Once again, the affairs of the world ground to a halt yesterday in solemn observance of a small American state voting for presidential nominees. The results (with 96% of precincts counted):

Democrats

Hillary Clinton 39.2%
Barack Obama 36.4%
John Edwards 16.9%
Bill Richardson 4.6%
Dennis Kucinich 1.4%
Others 1.4%
Mike Gravel 0.1%

Republicans

John McCain 37.2%
Mitt Romney 31.6%
Mike Huckabee 11.2%
Rudy Giuliani 8.6%
Ron Paul 7.6%
Others 2.0%
Fred Thompson 1.2%
Duncan Hunter 0.5%\

Me, I’m getting kind of sick of media’s attempt to create instant, sweeping generalizations on the basis of first Iowa, now New Hampshire. Clinton led NH polls all last year, and McCain was expected to win; now, somehow, they are the “comeback kids.” Clinton “escapes to fight another day” with her “return from the political dead,” even though only an idiot thought that her $100 million campaign would have been finished off by a second-place finish — just as nobody should write off Obama now.

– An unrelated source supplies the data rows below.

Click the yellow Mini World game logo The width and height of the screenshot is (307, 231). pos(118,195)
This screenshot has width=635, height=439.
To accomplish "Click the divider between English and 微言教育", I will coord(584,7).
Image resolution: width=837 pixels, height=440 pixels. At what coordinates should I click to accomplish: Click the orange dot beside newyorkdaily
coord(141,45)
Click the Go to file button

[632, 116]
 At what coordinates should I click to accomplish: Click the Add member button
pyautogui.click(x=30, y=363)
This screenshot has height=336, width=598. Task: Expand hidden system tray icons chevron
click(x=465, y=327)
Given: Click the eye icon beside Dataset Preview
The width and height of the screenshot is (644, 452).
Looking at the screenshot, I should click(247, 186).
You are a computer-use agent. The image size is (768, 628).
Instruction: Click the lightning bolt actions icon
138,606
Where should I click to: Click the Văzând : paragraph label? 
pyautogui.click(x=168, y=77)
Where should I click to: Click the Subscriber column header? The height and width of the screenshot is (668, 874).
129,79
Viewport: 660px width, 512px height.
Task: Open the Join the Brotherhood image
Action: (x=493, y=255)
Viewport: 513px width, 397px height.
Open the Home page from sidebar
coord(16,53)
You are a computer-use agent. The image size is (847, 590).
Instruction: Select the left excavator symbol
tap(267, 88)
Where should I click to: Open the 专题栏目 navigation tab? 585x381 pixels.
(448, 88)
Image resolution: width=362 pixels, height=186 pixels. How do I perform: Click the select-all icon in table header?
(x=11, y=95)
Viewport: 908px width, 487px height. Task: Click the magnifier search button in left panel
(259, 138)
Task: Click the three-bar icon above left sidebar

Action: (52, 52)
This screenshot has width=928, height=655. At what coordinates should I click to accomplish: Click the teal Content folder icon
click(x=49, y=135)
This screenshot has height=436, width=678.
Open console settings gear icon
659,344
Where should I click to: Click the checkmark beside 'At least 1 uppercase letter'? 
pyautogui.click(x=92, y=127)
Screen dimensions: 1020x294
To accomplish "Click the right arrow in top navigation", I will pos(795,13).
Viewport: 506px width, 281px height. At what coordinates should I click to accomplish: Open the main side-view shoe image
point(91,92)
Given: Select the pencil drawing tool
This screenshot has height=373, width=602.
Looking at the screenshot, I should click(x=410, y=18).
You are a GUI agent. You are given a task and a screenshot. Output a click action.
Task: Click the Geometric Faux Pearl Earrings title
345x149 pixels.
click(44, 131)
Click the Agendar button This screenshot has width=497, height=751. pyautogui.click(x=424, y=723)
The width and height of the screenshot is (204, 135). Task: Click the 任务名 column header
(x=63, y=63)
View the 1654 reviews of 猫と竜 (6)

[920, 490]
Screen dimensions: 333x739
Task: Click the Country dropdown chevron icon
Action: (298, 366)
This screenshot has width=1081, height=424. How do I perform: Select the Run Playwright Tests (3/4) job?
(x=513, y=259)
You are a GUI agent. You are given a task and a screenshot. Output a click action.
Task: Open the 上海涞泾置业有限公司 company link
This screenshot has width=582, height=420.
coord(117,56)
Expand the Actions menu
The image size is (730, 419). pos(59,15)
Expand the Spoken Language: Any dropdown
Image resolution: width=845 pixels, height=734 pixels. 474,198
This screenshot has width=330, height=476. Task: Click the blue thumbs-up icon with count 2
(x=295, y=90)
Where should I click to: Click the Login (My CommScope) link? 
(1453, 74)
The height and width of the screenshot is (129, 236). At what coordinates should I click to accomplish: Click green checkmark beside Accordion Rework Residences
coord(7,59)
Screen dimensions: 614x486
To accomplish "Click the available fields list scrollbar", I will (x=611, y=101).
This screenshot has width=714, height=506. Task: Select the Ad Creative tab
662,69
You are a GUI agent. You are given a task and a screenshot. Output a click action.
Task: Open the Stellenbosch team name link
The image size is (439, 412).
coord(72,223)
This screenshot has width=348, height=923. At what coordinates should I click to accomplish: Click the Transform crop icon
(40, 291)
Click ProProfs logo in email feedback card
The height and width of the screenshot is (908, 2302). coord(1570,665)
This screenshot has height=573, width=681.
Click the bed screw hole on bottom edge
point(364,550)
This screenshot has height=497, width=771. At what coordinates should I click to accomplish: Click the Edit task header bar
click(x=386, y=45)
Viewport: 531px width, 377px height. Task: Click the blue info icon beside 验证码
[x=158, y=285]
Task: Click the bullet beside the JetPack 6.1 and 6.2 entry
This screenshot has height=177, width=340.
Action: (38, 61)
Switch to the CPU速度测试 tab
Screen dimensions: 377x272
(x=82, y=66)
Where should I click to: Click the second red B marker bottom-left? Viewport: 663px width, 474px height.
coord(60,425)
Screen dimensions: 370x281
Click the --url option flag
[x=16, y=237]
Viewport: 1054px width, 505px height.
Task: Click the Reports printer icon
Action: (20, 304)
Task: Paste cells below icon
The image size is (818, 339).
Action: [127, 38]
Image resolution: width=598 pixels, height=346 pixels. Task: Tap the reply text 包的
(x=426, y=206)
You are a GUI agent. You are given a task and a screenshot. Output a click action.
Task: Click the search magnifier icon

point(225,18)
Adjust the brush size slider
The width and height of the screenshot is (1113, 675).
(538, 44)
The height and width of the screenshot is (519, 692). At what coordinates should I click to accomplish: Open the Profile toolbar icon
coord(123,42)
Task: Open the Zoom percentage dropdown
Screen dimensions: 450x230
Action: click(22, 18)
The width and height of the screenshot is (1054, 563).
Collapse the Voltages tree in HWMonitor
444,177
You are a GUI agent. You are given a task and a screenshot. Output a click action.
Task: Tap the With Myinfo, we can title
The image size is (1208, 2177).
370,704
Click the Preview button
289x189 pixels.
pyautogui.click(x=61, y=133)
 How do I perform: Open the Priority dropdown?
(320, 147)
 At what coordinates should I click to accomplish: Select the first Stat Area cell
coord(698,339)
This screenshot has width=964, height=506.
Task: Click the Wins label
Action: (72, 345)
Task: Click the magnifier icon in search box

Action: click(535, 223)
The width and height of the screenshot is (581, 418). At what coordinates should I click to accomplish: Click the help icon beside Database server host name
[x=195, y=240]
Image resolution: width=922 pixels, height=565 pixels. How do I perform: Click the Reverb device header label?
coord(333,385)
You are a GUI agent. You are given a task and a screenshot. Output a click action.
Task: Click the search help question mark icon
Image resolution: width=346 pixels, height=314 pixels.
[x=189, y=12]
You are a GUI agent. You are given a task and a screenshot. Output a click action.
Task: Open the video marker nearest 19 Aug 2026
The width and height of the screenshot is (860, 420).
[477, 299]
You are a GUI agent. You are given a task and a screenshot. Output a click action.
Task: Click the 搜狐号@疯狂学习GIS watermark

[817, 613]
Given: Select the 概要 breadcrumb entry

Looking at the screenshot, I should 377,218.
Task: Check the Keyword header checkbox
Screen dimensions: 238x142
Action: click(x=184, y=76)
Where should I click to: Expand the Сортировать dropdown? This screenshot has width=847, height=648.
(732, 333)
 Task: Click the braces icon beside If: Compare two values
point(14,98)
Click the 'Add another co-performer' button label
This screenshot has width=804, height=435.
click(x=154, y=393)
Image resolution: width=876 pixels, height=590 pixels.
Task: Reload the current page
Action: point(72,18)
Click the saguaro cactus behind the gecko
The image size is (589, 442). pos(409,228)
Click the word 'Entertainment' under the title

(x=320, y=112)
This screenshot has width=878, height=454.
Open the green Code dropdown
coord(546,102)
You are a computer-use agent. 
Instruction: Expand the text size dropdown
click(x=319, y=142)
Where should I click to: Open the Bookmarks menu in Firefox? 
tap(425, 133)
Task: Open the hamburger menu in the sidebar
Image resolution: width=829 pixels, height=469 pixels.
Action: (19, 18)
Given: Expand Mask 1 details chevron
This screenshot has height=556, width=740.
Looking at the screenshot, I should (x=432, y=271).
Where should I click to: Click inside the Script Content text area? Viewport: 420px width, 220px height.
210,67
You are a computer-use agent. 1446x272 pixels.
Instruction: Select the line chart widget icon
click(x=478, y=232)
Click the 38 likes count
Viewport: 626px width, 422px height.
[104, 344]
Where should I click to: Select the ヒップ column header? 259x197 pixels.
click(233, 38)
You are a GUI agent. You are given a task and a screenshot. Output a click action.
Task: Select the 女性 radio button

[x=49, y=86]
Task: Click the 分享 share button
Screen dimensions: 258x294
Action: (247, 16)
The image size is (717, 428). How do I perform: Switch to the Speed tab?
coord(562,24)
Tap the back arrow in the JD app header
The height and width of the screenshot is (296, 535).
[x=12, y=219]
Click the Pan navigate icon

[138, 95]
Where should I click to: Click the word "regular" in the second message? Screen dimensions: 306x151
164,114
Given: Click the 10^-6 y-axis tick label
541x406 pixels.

And Edwards is now the one being written off, for having finished pretty much exactly where the last year’s worth of polls had him. Bollocks. Same thing on the Republican side, where the Beltway punditocracy has been desperate to portray a McCain “surge” since the barbarian (i.e., Mike Huckabee) won in Iowa. Now that McCain (aka “Lazarus”) has performed as expected, someone, somewhere, will opine that his nomination is inevitable. (One thing’s for sure: Fred Thompson sure doesn’t seem like much of a threat.)

And establishment journalists wonder why the public hates them.

In other, lesser news yesterday, President Bush quietly attempted to remind people that he’s still relevant.

Locally, beyond you-know-what, the P-I brings us the shocking news that area home prices have dropped (shocking, that is, if you’ve been relying on the local dailies for your information for the last six months), and asks the burning question: “Have prices hit bottom?” (The P-I doesn’t risk an answer, so here’s one: No.) The Times also has the story, natch. Bothell’s Best also gives us Nicole Brodeur, with the sort of incisive analysis she’s renowned for: Sometimes pit bulls bite people. Sometimes they don’t.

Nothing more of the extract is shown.